Kuczer M, Rosiński G, Issberner J, Osborne R, Konopińska D
Faculty of Chemistry, University of Wrocław, Poland.
Pol J Pharmacol. 1998 Mar-Apr;50(2):143-50.
We have extended our work on structure/activity relationship of neuropeptide proctolin (H-Arg-Tyr-Leu-Pro-Thr-OH) by evaluating the effects of the following proctolin analogues: H-X1-Tyr-Leu-Pro-Thr-OH, where X1 = D-Arg (1), N-Me-Arg (2), Can (3), D-Tyr2, D-Leu3, D-Thr5]-proctolin (12). In analogues 1-9, the N-terminal Arg-residue was replaced by basic amino acid derivatives with peptides containing amino acid residues with an isosteric system on the back side chain relative to Arg (compounds 3, 5 and 6) or homo-Arg (compound 7). Analogues 1-12 were evaluated for myotropic action on in vitro heart preparation of Tenebrio molitor, whereas peptides 2, 5 and 7-12 were tested for contractile action on isolated foregut of Schistocerca gregaria. Peptides 2 and 3 retained full cardiotropic activity in Tenebrio molitor while peptides 5 and 7 preserved 40% and 15%, respectively, locust-gut contracting activity of proctolin. Peptides 11 and 12 showed antagonistic activity in Schistocerca gregaria foregut.

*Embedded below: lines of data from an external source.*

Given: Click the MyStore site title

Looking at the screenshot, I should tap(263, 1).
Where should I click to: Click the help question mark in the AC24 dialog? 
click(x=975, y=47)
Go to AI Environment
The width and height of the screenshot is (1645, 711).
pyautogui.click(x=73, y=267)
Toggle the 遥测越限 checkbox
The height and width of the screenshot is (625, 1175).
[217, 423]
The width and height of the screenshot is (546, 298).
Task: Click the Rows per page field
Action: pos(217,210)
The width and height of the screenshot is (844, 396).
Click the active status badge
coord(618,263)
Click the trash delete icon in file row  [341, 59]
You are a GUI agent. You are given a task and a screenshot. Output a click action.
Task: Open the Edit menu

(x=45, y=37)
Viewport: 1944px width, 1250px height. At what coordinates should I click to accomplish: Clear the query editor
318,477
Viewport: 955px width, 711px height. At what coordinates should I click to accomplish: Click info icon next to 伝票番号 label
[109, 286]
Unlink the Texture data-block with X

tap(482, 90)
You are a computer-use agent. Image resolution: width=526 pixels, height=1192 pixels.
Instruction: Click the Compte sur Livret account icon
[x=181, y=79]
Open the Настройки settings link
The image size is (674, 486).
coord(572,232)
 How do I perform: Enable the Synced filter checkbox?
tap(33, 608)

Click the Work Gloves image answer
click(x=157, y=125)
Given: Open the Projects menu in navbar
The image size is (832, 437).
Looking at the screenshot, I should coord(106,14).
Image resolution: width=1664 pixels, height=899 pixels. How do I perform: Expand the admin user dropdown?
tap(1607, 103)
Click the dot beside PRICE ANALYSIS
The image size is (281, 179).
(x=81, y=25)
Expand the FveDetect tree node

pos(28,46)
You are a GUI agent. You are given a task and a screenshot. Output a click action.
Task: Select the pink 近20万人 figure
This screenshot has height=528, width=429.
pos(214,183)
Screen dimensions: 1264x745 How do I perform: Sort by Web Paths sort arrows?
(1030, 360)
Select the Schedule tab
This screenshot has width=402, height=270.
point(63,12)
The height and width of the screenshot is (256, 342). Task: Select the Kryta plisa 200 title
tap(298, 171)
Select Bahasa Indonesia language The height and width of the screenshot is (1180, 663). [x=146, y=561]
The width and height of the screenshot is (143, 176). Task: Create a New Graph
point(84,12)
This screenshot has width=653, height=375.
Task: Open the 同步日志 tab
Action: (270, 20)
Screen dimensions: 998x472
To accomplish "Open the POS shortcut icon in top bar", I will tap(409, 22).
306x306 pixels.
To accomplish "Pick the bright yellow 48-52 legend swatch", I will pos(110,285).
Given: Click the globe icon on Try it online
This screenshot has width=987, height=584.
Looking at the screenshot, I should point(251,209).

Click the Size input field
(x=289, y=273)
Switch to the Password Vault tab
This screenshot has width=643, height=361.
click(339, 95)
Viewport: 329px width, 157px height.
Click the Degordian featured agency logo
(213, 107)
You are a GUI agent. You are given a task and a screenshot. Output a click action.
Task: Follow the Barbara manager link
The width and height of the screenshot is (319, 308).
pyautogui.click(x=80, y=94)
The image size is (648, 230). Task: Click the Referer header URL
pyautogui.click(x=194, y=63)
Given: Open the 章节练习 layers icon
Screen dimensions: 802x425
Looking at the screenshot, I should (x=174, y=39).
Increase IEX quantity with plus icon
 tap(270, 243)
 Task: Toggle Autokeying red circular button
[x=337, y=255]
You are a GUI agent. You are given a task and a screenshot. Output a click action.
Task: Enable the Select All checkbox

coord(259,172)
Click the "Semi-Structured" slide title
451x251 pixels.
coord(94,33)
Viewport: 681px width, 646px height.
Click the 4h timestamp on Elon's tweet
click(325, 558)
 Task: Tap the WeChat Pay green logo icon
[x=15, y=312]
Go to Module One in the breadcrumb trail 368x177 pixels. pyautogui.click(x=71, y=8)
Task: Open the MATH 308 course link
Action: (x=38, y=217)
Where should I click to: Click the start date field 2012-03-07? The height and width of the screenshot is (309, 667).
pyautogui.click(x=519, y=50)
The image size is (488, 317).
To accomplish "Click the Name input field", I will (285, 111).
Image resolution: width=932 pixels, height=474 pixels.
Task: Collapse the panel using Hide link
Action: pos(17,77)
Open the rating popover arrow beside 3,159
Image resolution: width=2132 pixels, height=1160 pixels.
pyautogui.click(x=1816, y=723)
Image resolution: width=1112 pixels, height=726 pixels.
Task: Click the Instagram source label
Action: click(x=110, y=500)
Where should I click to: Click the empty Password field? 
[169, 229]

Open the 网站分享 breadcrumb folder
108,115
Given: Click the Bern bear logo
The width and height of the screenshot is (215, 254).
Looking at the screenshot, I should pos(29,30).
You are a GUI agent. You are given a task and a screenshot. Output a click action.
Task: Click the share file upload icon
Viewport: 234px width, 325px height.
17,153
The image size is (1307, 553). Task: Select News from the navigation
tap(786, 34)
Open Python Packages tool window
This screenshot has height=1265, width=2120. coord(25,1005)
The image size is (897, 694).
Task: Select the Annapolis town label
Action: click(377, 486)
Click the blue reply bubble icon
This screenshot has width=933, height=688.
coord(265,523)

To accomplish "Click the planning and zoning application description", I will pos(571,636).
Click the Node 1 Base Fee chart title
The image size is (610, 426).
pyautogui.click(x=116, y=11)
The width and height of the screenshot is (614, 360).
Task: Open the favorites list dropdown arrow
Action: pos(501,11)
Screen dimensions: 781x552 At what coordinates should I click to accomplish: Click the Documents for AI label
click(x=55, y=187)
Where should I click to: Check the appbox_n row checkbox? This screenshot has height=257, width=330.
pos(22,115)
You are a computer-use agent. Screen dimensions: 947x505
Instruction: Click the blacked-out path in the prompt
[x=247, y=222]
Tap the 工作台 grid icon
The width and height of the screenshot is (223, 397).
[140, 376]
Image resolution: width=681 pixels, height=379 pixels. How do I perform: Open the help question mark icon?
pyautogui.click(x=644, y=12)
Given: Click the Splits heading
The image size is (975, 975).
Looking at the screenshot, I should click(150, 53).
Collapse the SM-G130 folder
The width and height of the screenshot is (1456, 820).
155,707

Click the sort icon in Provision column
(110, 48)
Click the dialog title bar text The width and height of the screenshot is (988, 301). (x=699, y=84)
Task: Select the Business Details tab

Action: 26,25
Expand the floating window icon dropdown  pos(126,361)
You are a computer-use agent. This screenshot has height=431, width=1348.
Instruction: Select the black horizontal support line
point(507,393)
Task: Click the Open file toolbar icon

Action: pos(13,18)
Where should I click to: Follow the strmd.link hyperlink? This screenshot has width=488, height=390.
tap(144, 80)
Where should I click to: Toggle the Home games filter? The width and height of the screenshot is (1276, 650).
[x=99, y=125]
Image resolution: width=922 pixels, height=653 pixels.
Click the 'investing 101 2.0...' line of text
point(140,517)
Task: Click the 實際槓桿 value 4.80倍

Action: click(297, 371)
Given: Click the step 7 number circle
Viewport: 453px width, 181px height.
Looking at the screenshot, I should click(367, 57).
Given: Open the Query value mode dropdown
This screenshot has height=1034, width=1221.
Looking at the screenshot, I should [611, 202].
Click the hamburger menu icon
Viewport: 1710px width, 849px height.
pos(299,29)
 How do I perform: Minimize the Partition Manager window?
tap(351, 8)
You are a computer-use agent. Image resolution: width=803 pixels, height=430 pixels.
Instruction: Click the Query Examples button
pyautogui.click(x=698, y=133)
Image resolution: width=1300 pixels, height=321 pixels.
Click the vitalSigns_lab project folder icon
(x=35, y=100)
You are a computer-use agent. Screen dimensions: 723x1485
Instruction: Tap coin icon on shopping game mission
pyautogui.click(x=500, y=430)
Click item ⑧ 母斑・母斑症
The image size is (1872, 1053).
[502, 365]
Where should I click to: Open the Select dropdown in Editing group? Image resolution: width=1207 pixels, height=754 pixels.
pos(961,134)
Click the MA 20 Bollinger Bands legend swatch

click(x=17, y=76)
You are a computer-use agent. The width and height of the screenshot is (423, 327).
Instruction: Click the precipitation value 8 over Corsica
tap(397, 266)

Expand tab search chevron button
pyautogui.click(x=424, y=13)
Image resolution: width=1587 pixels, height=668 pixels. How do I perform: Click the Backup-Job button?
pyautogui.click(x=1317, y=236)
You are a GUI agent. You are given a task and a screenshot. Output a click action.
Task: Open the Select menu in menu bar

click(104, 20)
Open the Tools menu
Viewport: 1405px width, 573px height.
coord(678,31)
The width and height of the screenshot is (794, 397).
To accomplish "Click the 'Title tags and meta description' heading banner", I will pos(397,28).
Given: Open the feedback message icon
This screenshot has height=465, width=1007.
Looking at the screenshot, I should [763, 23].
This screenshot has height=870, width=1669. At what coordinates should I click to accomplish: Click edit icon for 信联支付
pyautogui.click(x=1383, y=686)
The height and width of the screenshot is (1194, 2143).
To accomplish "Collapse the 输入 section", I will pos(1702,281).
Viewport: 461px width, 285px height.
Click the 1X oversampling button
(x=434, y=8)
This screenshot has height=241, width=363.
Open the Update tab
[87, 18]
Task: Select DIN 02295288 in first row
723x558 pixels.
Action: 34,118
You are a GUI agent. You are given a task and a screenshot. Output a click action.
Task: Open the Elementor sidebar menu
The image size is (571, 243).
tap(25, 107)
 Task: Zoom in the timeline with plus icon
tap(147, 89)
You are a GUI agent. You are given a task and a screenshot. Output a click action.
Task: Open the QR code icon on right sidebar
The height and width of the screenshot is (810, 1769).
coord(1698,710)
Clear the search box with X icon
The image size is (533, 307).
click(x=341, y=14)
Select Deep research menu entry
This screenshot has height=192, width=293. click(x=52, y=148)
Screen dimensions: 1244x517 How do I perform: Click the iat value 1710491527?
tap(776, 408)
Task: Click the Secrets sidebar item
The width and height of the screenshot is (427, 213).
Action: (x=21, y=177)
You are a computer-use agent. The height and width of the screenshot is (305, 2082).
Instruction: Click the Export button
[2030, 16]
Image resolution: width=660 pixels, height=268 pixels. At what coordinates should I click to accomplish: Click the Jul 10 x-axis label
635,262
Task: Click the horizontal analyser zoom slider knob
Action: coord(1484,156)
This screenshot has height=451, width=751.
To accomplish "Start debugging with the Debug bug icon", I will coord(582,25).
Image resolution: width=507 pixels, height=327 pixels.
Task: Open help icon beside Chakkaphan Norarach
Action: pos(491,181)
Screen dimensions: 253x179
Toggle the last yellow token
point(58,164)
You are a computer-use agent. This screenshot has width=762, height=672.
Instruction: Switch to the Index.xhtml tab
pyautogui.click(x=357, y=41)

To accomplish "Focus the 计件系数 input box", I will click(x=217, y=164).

我们通过评估以下促肠动肽类似物的作用,扩展了对神经肽促肠动肽(H-精氨酸-酪氨酸-亮氨酸-脯氨酸-苏氨酸-OH)结构/活性关系的研究:H-X1-酪氨酸-亮氨酸-脯氨酸-苏氨酸-OH,其中X1 = D-精氨酸(1)、N-甲基-精氨酸(2)、瓜氨酸(3)、[D-酪氨酸2、D-亮氨酸3、D-苏氨酸5]-促肠动肽(12)。在类似物1-9中,N端的精氨酸残基被碱性氨基酸衍生物取代,这些肽含有相对于精氨酸在侧链背面具有等排体系的氨基酸残基(化合物3、5和6)或高精氨酸(化合物7)。对类似物1-12在黄粉虫体外心脏制剂上的肌动作用进行了评估,而对肽2、5和7-12在沙漠蝗分离前肠上的收缩作用进行了测试。肽2和3在黄粉虫中保留了完全的强心活性,而肽5和7分别保留了促肠动肽40%和15%的蝗虫肠道收缩活性。肽11和12在沙漠蝗前肠中表现出拮抗活性。